• [Stored items]
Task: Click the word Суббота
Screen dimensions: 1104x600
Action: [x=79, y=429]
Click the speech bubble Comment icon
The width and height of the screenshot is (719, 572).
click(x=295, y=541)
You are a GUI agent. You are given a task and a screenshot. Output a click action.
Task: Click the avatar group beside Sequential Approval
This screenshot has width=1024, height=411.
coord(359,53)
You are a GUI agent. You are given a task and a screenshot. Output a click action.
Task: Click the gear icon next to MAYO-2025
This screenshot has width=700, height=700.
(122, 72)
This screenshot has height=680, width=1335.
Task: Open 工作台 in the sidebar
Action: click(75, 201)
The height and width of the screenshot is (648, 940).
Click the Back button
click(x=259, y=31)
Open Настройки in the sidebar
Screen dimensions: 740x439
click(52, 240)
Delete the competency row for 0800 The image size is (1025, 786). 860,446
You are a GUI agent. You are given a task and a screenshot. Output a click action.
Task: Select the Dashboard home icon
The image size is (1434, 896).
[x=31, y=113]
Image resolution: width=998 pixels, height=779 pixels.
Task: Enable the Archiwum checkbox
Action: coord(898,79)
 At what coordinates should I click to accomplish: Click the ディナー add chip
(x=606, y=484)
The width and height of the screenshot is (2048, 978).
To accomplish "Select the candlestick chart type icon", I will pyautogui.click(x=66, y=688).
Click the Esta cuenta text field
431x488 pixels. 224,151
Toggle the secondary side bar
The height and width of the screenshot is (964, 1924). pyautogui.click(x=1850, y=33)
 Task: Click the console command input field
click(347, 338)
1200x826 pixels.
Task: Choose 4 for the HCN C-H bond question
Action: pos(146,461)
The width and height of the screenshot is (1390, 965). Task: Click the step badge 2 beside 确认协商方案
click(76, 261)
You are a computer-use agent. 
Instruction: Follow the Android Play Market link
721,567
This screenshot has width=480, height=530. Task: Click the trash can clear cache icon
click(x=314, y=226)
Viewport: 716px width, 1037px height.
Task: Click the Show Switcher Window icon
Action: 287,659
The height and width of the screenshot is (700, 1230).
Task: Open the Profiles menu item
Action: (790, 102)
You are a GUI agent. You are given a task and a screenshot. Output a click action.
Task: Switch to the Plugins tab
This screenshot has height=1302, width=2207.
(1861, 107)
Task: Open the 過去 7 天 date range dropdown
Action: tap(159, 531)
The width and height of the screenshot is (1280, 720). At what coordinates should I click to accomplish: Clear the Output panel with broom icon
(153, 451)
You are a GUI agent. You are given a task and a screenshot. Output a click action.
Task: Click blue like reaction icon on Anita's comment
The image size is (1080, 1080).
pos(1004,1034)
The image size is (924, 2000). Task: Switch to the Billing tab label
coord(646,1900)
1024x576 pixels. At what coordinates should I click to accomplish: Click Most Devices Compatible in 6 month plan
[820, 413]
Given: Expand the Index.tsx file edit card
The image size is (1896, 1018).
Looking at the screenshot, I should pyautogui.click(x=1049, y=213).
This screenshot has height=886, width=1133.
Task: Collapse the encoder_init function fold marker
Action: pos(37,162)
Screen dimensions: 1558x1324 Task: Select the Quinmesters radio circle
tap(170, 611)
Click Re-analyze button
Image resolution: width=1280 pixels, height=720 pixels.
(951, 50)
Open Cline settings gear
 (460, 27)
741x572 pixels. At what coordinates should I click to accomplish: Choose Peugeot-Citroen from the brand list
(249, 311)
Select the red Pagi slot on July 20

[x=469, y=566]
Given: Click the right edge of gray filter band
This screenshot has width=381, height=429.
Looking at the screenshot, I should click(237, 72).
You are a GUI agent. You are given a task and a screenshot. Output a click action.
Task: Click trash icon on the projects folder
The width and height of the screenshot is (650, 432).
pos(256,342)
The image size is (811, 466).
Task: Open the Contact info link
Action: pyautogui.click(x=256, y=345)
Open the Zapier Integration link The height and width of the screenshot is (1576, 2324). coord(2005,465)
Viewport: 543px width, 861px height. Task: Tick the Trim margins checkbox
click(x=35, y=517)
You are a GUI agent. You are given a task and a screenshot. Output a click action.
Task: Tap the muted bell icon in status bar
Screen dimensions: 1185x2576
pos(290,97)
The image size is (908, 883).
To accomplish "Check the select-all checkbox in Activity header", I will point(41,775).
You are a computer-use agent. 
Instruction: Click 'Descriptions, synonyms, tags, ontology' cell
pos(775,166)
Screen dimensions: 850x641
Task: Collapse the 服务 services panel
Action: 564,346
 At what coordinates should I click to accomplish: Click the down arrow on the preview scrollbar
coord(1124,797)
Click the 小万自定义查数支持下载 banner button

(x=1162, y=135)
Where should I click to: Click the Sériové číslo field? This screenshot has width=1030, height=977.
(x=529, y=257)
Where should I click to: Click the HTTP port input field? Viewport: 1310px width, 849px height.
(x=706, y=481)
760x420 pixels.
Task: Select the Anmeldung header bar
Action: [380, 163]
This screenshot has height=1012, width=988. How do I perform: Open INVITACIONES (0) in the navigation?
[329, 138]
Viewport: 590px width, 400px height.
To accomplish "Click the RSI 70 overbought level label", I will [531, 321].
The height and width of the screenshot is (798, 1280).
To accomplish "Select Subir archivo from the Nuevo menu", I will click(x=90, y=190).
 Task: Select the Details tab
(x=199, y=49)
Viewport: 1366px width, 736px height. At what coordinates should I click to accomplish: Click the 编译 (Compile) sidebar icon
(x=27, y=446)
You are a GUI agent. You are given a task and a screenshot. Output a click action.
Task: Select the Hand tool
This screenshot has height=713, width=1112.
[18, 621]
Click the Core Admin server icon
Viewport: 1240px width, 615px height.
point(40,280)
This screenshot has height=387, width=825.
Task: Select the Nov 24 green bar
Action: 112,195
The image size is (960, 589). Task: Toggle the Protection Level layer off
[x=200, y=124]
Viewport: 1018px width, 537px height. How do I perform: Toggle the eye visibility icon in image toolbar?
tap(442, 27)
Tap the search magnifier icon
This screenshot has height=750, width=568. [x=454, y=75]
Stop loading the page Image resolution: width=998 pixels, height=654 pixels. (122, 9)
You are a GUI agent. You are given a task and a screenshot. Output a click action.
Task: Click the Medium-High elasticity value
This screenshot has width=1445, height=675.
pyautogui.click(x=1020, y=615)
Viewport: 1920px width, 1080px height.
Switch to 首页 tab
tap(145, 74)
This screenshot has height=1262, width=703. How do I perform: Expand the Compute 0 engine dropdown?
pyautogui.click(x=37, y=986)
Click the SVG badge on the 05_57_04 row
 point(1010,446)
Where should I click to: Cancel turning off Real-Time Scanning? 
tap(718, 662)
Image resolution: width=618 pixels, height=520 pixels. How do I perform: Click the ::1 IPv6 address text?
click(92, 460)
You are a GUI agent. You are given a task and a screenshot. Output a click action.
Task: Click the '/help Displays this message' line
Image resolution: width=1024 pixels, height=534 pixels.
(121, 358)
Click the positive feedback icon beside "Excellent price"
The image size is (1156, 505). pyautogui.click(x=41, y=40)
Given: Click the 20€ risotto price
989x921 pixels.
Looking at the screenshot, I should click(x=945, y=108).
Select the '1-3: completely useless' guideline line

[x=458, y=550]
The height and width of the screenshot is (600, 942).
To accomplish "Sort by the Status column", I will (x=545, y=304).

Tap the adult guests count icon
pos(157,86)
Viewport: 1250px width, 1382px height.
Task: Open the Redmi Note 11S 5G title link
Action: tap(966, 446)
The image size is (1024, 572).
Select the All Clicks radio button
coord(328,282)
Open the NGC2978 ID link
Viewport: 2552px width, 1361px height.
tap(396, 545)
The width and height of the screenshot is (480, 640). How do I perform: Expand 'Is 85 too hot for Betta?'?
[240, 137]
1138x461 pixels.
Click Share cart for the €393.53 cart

• [Assignment] The job here is to write out all the entries again exactly.

• [Output for this exercise]
Task: Click the word Суббота
Screen dimensions: 1104x600
Action: [x=79, y=429]
Click the speech bubble Comment icon
The width and height of the screenshot is (719, 572).
click(x=295, y=541)
You are a GUI agent. You are given a task and a screenshot. Output a click action.
Task: Click the avatar group beside Sequential Approval
This screenshot has width=1024, height=411.
coord(359,53)
You are a GUI agent. You are given a task and a screenshot. Output a click action.
Task: Click the gear icon next to MAYO-2025
This screenshot has width=700, height=700.
(122, 72)
This screenshot has height=680, width=1335.
Task: Open 工作台 in the sidebar
Action: click(75, 201)
The height and width of the screenshot is (648, 940).
Click the Back button
click(x=259, y=31)
Open Настройки in the sidebar
Screen dimensions: 740x439
click(52, 240)
Delete the competency row for 0800 The image size is (1025, 786). 860,446
You are a GUI agent. You are given a task and a screenshot. Output a click action.
Task: Select the Dashboard home icon
The image size is (1434, 896).
[x=31, y=113]
Image resolution: width=998 pixels, height=779 pixels.
Task: Enable the Archiwum checkbox
Action: coord(898,79)
 At what coordinates should I click to accomplish: Click the ディナー add chip
(x=606, y=484)
The width and height of the screenshot is (2048, 978).
To accomplish "Select the candlestick chart type icon", I will pyautogui.click(x=66, y=688).
Click the Esta cuenta text field
431x488 pixels. 224,151
Toggle the secondary side bar
The height and width of the screenshot is (964, 1924). pyautogui.click(x=1850, y=33)
 Task: Click the console command input field
click(347, 338)
1200x826 pixels.
Task: Choose 4 for the HCN C-H bond question
Action: pos(146,461)
The width and height of the screenshot is (1390, 965). Task: Click the step badge 2 beside 确认协商方案
click(76, 261)
You are a computer-use agent. 
Instruction: Follow the Android Play Market link
721,567
This screenshot has width=480, height=530. Task: Click the trash can clear cache icon
click(x=314, y=226)
Viewport: 716px width, 1037px height.
Task: Click the Show Switcher Window icon
Action: 287,659
The height and width of the screenshot is (700, 1230).
Task: Open the Profiles menu item
Action: (790, 102)
You are a GUI agent. You are given a task and a screenshot. Output a click action.
Task: Switch to the Plugins tab
This screenshot has height=1302, width=2207.
(1861, 107)
Task: Open the 過去 7 天 date range dropdown
Action: tap(159, 531)
The width and height of the screenshot is (1280, 720). At what coordinates should I click to accomplish: Clear the Output panel with broom icon
(153, 451)
You are a GUI agent. You are given a task and a screenshot. Output a click action.
Task: Click blue like reaction icon on Anita's comment
The image size is (1080, 1080).
pos(1004,1034)
The image size is (924, 2000). Task: Switch to the Billing tab label
coord(646,1900)
1024x576 pixels. At what coordinates should I click to accomplish: Click Most Devices Compatible in 6 month plan
[820, 413]
Given: Expand the Index.tsx file edit card
The image size is (1896, 1018).
Looking at the screenshot, I should pyautogui.click(x=1049, y=213).
This screenshot has height=886, width=1133.
Task: Collapse the encoder_init function fold marker
Action: pos(37,162)
Screen dimensions: 1558x1324 Task: Select the Quinmesters radio circle
tap(170, 611)
Click Re-analyze button
Image resolution: width=1280 pixels, height=720 pixels.
(951, 50)
Open Cline settings gear
 (460, 27)
741x572 pixels. At what coordinates should I click to accomplish: Choose Peugeot-Citroen from the brand list
(249, 311)
Select the red Pagi slot on July 20

[x=469, y=566]
Given: Click the right edge of gray filter band
This screenshot has width=381, height=429.
Looking at the screenshot, I should click(237, 72).
You are a GUI agent. You are given a task and a screenshot. Output a click action.
Task: Click trash icon on the projects folder
The width and height of the screenshot is (650, 432).
pos(256,342)
The image size is (811, 466).
Task: Open the Contact info link
Action: pyautogui.click(x=256, y=345)
Open the Zapier Integration link The height and width of the screenshot is (1576, 2324). coord(2005,465)
Viewport: 543px width, 861px height. Task: Tick the Trim margins checkbox
click(x=35, y=517)
You are a GUI agent. You are given a task and a screenshot. Output a click action.
Task: Tap the muted bell icon in status bar
Screen dimensions: 1185x2576
pos(290,97)
The image size is (908, 883).
To accomplish "Check the select-all checkbox in Activity header", I will point(41,775).
You are a computer-use agent. 
Instruction: Click 'Descriptions, synonyms, tags, ontology' cell
pos(775,166)
Screen dimensions: 850x641
Task: Collapse the 服务 services panel
Action: 564,346
 At what coordinates should I click to accomplish: Click the down arrow on the preview scrollbar
coord(1124,797)
Click the 小万自定义查数支持下载 banner button

(x=1162, y=135)
Where should I click to: Click the Sériové číslo field? This screenshot has width=1030, height=977.
(x=529, y=257)
Where should I click to: Click the HTTP port input field? Viewport: 1310px width, 849px height.
(x=706, y=481)
760x420 pixels.
Task: Select the Anmeldung header bar
Action: [380, 163]
This screenshot has height=1012, width=988. How do I perform: Open INVITACIONES (0) in the navigation?
[329, 138]
Viewport: 590px width, 400px height.
To accomplish "Click the RSI 70 overbought level label", I will [531, 321].
The height and width of the screenshot is (798, 1280).
To accomplish "Select Subir archivo from the Nuevo menu", I will click(x=90, y=190).
 Task: Select the Details tab
(x=199, y=49)
Viewport: 1366px width, 736px height. At what coordinates should I click to accomplish: Click the 编译 (Compile) sidebar icon
(x=27, y=446)
You are a GUI agent. You are given a task and a screenshot. Output a click action.
Task: Select the Hand tool
This screenshot has height=713, width=1112.
[18, 621]
Click the Core Admin server icon
Viewport: 1240px width, 615px height.
point(40,280)
This screenshot has height=387, width=825.
Task: Select the Nov 24 green bar
Action: 112,195
The image size is (960, 589). Task: Toggle the Protection Level layer off
[x=200, y=124]
Viewport: 1018px width, 537px height. How do I perform: Toggle the eye visibility icon in image toolbar?
tap(442, 27)
Tap the search magnifier icon
This screenshot has height=750, width=568. [x=454, y=75]
Stop loading the page Image resolution: width=998 pixels, height=654 pixels. (122, 9)
You are a GUI agent. You are given a task and a screenshot. Output a click action.
Task: Click the Medium-High elasticity value
This screenshot has width=1445, height=675.
pyautogui.click(x=1020, y=615)
Viewport: 1920px width, 1080px height.
Switch to 首页 tab
tap(145, 74)
This screenshot has height=1262, width=703. How do I perform: Expand the Compute 0 engine dropdown?
pyautogui.click(x=37, y=986)
Click the SVG badge on the 05_57_04 row
 point(1010,446)
Where should I click to: Cancel turning off Real-Time Scanning? 
tap(718, 662)
Image resolution: width=618 pixels, height=520 pixels. How do I perform: Click the ::1 IPv6 address text?
click(92, 460)
You are a GUI agent. You are given a task and a screenshot. Output a click action.
Task: Click the '/help Displays this message' line
Image resolution: width=1024 pixels, height=534 pixels.
(121, 358)
Click the positive feedback icon beside "Excellent price"
The image size is (1156, 505). pyautogui.click(x=41, y=40)
Given: Click the 20€ risotto price
989x921 pixels.
Looking at the screenshot, I should click(x=945, y=108).
Select the '1-3: completely useless' guideline line

[x=458, y=550]
The height and width of the screenshot is (600, 942).
To accomplish "Sort by the Status column", I will (x=545, y=304).

Tap the adult guests count icon
pos(157,86)
Viewport: 1250px width, 1382px height.
Task: Open the Redmi Note 11S 5G title link
Action: tap(966, 446)
The image size is (1024, 572).
Select the All Clicks radio button
coord(328,282)
Open the NGC2978 ID link
Viewport: 2552px width, 1361px height.
tap(396, 545)
The width and height of the screenshot is (480, 640). How do I perform: Expand 'Is 85 too hot for Betta?'?
[240, 137]
1138x461 pixels.
Click Share cart for the €393.53 cart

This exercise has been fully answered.